▶ _TASK OBJECTIVE_:
From the line containing "Open the チーム名 column settings gear" through the last line below, copy every line exactly, leaving out the pictures.

(Dataset items)

_ _ _ _ _

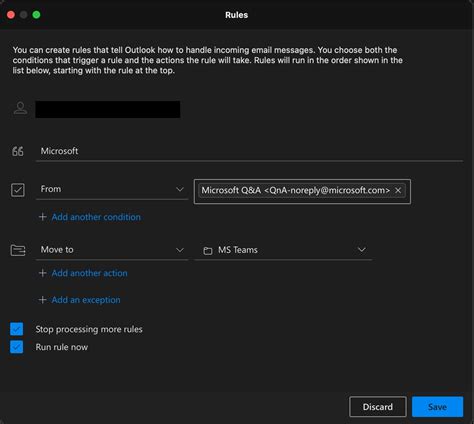Save the rule

(437, 407)

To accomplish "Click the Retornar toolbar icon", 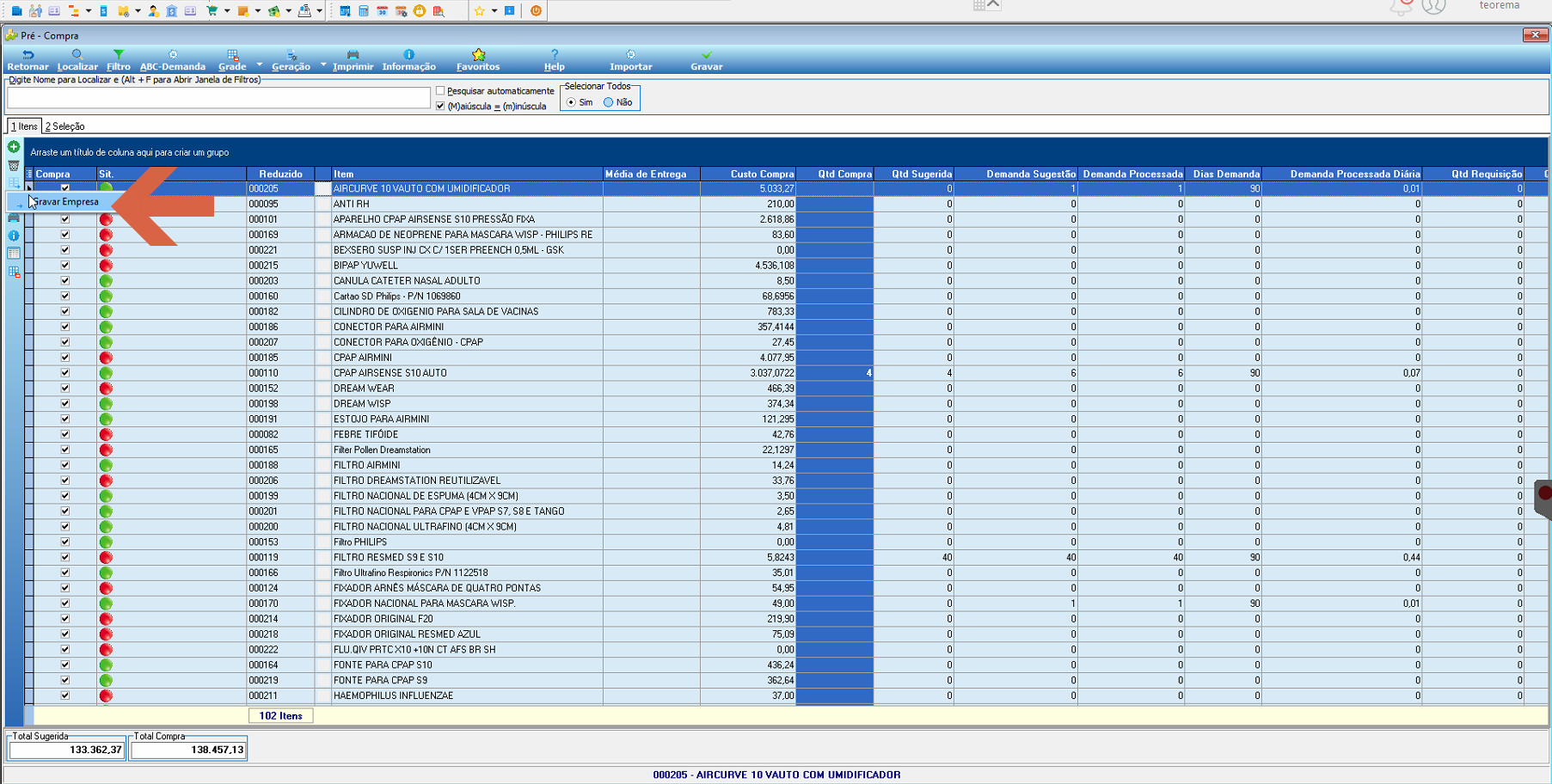I will click(28, 60).
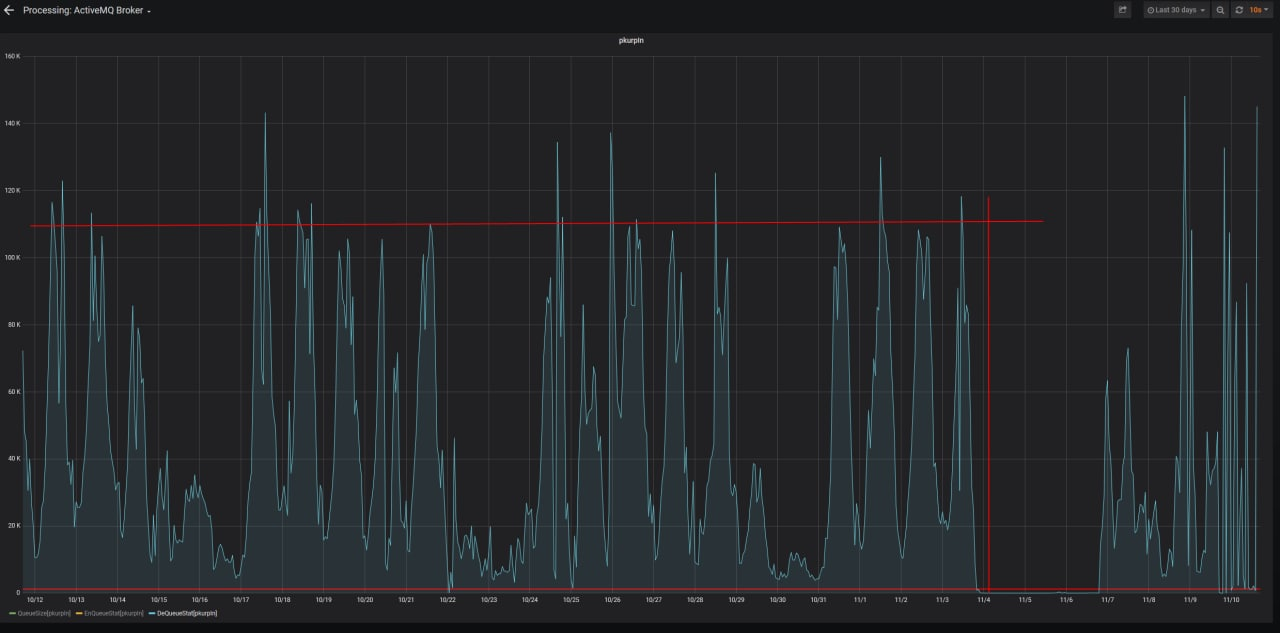
Task: Toggle the DeQueueStat[pkurpin] series visibility
Action: pyautogui.click(x=187, y=613)
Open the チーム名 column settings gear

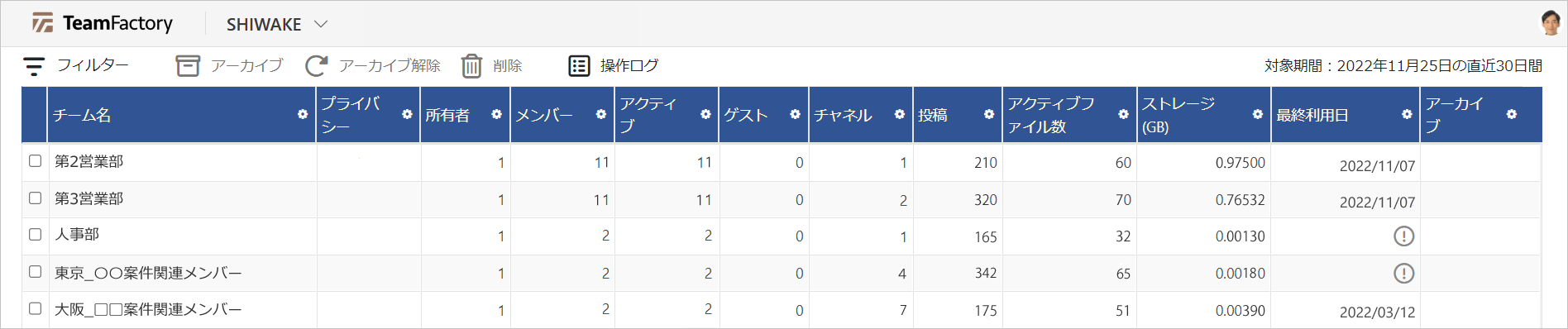303,115
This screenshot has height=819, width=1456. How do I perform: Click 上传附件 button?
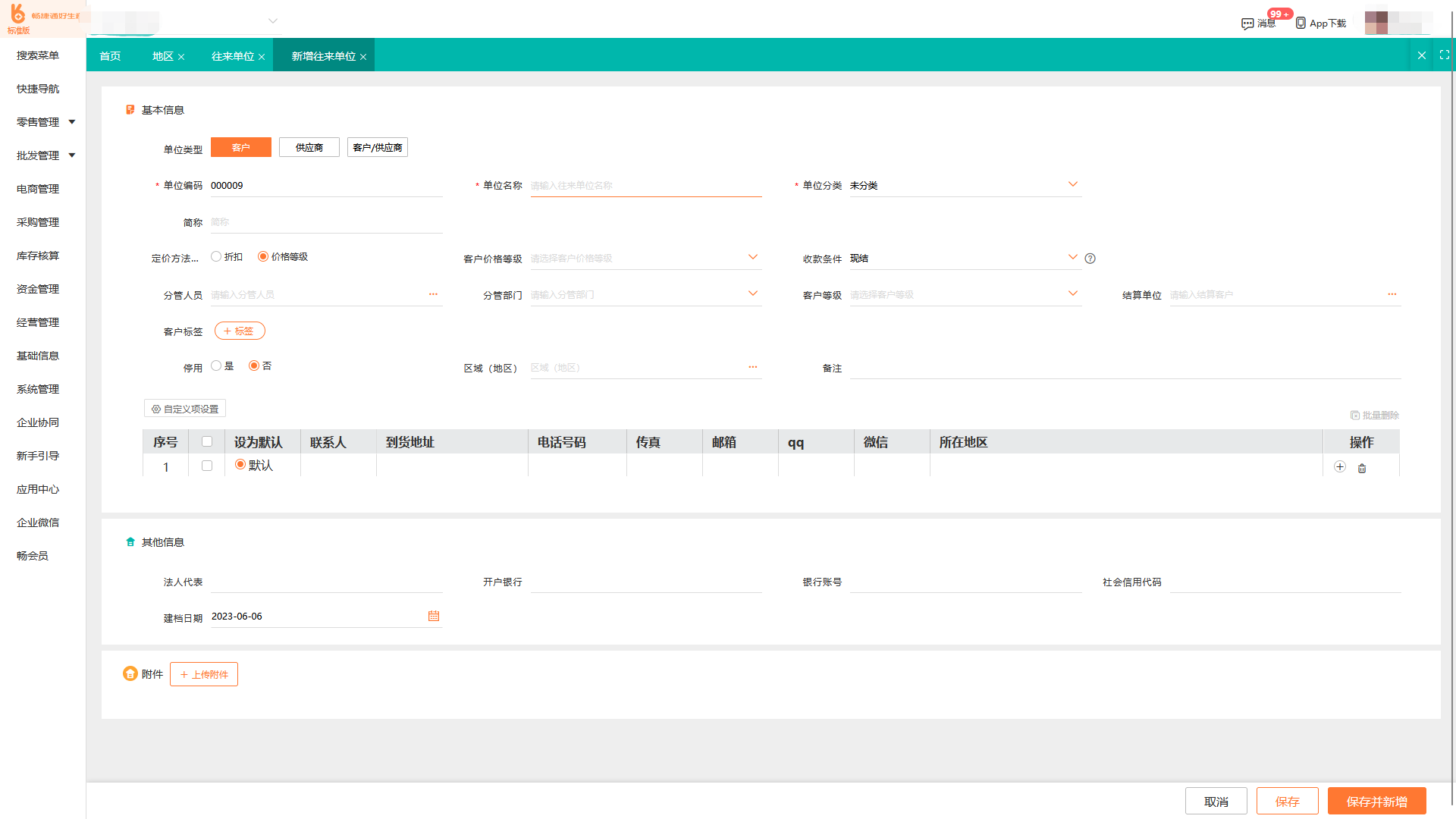[203, 674]
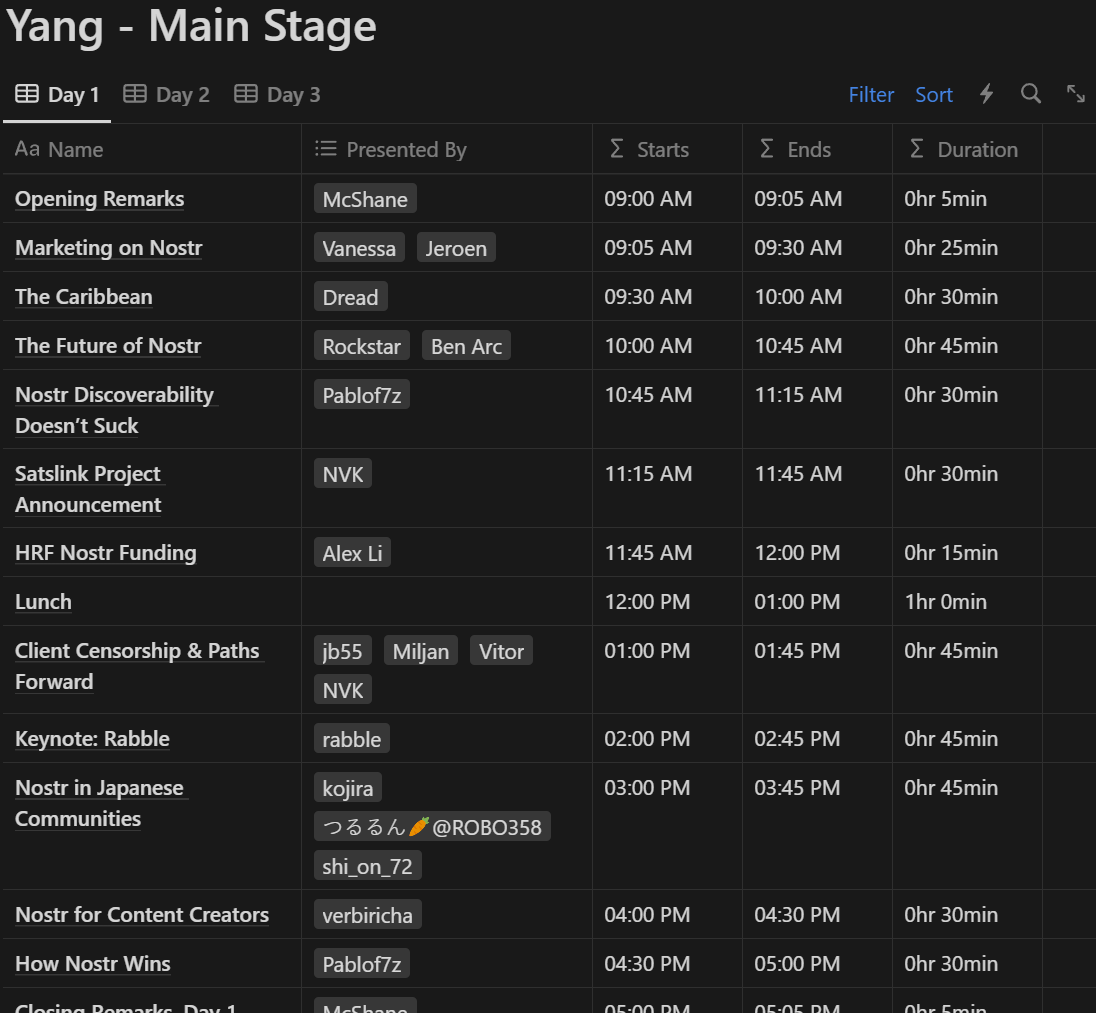Open the Nostr for Content Creators entry
Screen dimensions: 1096x1013
142,915
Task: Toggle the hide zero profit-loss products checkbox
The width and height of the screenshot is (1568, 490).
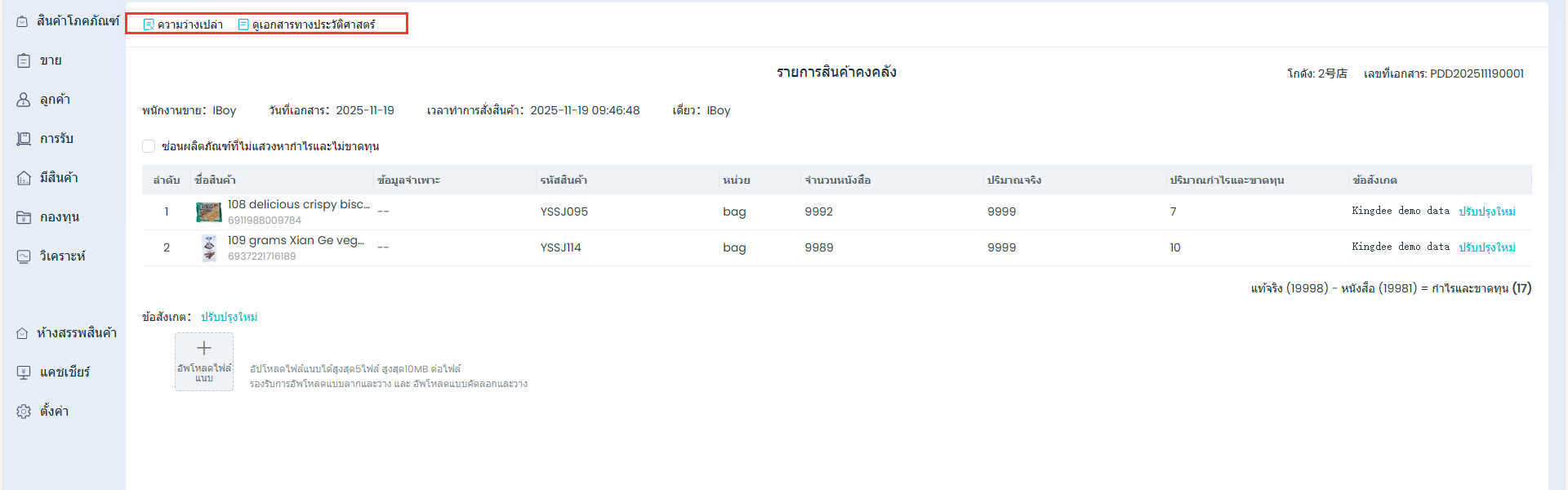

_ _ _ _ _

▶ _RESPONSE TO THE EXERCISE_:
Open the チーム名 column settings gear

303,115
This screenshot has height=819, width=1456. How do I perform: Click 上传附件 button?
[203, 674]
Open the Nostr for Content Creators entry
Screen dimensions: 1096x1013
142,915
Task: Toggle the hide zero profit-loss products checkbox
The width and height of the screenshot is (1568, 490).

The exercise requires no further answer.